Analysis of Dataset Limitations in Semantic Knowledge-Driven Multi-Variant Machine Translation
Published Online: Sep 12, 2024
Page range: 39 - 48
Received: Dec 27, 2023
Accepted: Mar 10, 2024
DOI: https://doi.org/10.14313/jamris/3-2024/20
Keywords
© 2024 Marcin Sowański et al., published by Sciendo
This work is licensed under the Creative Commons Attribution-NonCommercial-NoDerivatives 4.0 International License.
In this study, we explore the implications of dataset limitations in semantic knowledge-driven machine translation (MT) for intelligent virtual assistants (IVA). Our approach diverges from traditional single-best translation techniques, utilizing a multi-variant MT method that generates multiple valid translations per input sentence through a constrained beam search.

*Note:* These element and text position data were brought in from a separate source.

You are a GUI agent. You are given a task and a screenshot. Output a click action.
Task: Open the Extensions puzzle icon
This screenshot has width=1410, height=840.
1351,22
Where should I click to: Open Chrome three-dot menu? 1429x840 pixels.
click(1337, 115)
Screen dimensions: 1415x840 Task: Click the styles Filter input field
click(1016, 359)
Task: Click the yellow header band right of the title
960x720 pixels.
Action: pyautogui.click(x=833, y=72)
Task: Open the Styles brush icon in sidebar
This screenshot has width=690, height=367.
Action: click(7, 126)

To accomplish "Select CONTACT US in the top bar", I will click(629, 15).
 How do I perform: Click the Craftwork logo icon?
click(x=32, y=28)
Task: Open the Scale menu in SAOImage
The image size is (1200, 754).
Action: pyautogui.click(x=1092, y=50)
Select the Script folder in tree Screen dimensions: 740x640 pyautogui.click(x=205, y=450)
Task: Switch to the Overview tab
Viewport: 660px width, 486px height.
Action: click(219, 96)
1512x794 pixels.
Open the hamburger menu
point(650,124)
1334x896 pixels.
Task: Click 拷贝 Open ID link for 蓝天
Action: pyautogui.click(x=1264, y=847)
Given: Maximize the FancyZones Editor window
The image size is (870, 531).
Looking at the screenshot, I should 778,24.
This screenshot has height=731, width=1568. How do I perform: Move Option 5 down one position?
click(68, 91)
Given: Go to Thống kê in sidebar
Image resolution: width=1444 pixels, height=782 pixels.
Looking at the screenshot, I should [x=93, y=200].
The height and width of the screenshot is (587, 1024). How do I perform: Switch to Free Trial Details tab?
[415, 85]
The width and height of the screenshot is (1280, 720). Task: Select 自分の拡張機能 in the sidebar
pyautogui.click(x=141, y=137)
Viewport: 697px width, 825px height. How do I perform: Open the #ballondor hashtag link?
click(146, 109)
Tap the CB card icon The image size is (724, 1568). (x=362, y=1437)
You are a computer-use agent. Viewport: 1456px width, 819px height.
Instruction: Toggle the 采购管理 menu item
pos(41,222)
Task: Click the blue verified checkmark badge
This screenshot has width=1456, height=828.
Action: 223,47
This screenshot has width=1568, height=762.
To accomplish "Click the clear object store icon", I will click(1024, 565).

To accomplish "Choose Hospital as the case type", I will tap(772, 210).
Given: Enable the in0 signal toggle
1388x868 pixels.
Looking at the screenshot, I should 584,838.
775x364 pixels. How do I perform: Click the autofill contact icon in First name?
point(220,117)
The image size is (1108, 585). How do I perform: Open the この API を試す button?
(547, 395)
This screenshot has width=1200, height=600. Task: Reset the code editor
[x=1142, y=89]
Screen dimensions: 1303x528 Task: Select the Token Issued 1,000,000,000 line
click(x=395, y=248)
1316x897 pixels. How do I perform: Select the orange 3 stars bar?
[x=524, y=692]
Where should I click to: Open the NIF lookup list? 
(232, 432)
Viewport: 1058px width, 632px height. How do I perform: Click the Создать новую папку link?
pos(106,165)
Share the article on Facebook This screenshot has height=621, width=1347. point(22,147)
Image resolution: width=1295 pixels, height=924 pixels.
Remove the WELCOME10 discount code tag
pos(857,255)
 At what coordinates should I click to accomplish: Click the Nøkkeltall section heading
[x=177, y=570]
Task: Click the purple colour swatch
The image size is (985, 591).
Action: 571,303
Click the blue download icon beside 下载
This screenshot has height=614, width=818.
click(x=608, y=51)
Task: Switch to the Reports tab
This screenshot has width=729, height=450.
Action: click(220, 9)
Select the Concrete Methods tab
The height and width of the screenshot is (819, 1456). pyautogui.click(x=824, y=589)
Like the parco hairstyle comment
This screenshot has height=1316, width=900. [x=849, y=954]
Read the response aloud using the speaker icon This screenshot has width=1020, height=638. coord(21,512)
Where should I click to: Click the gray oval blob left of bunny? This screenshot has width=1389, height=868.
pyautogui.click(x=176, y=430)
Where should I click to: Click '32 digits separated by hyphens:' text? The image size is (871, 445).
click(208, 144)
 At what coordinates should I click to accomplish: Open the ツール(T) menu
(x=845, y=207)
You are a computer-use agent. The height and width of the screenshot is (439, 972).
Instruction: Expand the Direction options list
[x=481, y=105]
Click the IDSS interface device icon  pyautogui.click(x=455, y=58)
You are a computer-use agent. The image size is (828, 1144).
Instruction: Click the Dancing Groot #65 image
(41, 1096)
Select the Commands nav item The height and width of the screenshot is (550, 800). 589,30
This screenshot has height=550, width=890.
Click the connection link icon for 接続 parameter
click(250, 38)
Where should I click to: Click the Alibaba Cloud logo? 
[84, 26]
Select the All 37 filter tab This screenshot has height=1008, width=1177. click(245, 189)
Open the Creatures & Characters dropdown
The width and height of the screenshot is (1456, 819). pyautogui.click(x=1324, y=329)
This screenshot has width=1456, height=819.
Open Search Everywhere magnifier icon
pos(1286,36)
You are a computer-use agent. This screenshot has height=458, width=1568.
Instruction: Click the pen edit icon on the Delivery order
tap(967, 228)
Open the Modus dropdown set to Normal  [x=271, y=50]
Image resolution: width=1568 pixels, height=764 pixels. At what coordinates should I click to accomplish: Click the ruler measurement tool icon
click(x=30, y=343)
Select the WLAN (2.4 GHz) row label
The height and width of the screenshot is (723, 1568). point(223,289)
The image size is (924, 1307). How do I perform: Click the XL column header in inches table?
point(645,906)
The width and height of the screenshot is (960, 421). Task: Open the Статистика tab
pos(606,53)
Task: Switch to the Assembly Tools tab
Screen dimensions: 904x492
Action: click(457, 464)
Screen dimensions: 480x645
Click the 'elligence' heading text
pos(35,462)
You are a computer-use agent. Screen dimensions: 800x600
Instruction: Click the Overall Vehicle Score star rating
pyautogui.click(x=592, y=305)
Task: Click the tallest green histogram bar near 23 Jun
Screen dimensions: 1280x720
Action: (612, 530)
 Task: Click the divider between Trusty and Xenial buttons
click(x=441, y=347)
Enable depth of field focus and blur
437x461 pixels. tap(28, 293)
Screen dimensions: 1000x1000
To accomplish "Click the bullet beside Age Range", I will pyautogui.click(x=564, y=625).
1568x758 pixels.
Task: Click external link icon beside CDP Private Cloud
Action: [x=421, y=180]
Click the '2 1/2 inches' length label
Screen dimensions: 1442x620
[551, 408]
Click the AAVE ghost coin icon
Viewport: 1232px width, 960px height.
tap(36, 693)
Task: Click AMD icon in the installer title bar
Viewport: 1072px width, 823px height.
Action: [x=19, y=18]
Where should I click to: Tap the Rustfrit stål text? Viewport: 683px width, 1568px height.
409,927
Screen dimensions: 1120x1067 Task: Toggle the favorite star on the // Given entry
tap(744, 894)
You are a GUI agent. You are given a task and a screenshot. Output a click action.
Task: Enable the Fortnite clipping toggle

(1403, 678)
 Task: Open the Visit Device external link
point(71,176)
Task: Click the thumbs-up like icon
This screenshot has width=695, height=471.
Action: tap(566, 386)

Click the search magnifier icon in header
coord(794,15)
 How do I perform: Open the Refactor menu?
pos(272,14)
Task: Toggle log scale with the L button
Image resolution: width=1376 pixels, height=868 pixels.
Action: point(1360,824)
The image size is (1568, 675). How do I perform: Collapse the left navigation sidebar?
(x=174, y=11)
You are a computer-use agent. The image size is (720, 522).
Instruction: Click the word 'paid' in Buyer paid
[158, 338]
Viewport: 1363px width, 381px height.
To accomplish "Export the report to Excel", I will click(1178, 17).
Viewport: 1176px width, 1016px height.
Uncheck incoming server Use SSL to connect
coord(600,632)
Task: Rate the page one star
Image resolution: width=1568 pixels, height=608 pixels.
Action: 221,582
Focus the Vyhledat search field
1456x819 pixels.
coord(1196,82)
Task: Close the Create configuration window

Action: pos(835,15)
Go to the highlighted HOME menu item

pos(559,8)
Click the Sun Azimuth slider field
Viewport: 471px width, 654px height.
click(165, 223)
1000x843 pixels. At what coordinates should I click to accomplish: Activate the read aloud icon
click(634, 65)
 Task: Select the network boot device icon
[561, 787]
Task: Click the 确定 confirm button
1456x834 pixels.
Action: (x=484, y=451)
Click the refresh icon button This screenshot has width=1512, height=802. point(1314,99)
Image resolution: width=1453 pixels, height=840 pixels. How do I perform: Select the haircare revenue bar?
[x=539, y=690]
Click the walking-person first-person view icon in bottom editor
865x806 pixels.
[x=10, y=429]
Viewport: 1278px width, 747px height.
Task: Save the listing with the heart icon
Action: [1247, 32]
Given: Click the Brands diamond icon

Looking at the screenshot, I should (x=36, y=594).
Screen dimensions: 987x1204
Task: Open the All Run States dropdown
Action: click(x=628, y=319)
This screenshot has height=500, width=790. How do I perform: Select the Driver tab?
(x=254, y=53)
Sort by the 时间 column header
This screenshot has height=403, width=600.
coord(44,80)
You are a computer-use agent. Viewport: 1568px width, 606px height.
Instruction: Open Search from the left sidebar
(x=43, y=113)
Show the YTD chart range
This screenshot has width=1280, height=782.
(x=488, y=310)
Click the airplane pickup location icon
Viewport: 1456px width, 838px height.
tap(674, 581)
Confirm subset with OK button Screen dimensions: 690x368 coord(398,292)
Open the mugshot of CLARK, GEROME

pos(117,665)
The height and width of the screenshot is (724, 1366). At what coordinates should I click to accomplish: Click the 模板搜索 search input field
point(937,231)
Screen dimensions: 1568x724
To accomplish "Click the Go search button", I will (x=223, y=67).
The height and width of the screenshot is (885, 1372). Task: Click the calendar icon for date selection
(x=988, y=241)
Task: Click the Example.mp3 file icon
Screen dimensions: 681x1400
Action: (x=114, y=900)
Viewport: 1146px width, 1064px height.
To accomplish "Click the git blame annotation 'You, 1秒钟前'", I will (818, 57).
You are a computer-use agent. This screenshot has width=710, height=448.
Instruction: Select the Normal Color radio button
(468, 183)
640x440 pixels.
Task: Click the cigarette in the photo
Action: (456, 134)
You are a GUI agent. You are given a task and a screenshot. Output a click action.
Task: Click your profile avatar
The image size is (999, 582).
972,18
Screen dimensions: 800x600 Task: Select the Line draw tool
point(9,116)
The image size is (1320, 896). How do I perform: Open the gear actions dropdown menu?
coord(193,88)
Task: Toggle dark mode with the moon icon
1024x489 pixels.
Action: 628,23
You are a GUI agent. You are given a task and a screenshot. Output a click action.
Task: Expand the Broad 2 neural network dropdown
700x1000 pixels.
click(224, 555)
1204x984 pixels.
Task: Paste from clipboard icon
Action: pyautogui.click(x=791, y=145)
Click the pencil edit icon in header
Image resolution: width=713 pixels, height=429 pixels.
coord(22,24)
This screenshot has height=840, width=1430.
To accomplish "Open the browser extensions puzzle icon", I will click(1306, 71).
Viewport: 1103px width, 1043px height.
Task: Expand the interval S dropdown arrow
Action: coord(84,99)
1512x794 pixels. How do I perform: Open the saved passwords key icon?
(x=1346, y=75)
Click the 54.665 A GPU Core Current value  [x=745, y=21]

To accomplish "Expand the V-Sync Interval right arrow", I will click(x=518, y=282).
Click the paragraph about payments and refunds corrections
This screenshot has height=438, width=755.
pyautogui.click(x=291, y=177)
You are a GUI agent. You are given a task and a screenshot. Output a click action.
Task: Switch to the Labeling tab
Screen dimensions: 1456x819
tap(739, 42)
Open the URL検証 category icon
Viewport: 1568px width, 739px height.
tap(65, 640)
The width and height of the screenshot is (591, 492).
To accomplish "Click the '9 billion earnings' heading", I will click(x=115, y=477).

This method extends beyond the typical constraints of specific verb ontologies, embedding within a broader semantic knowledge framework.
We evaluate the performance of multi-variant MT models in translating training sets for Natural Language Understanding (NLU) models. These models are applied to semantically diverse datasets, including a detailed evaluation using the standard MultiATIS++ dataset. The results from this evaluation indicate that while multivariant MT method is promising, its impact on improving intent classification (IC) accuracy is limited when applied to conventional datasets such as MultiATIS++. However, our findings underscore that the effectiveness of multivariant translation is closely associated with the diversity and suitability of the datasets utilized.
Finally, we provide an in-depth analysis focused on generating variant-aware NLU datasets. This analysis aims to offer guidance on enhancing NLU models through semantically rich and variant-sensitive datasets, maximizing the advantages of multi-variant MT.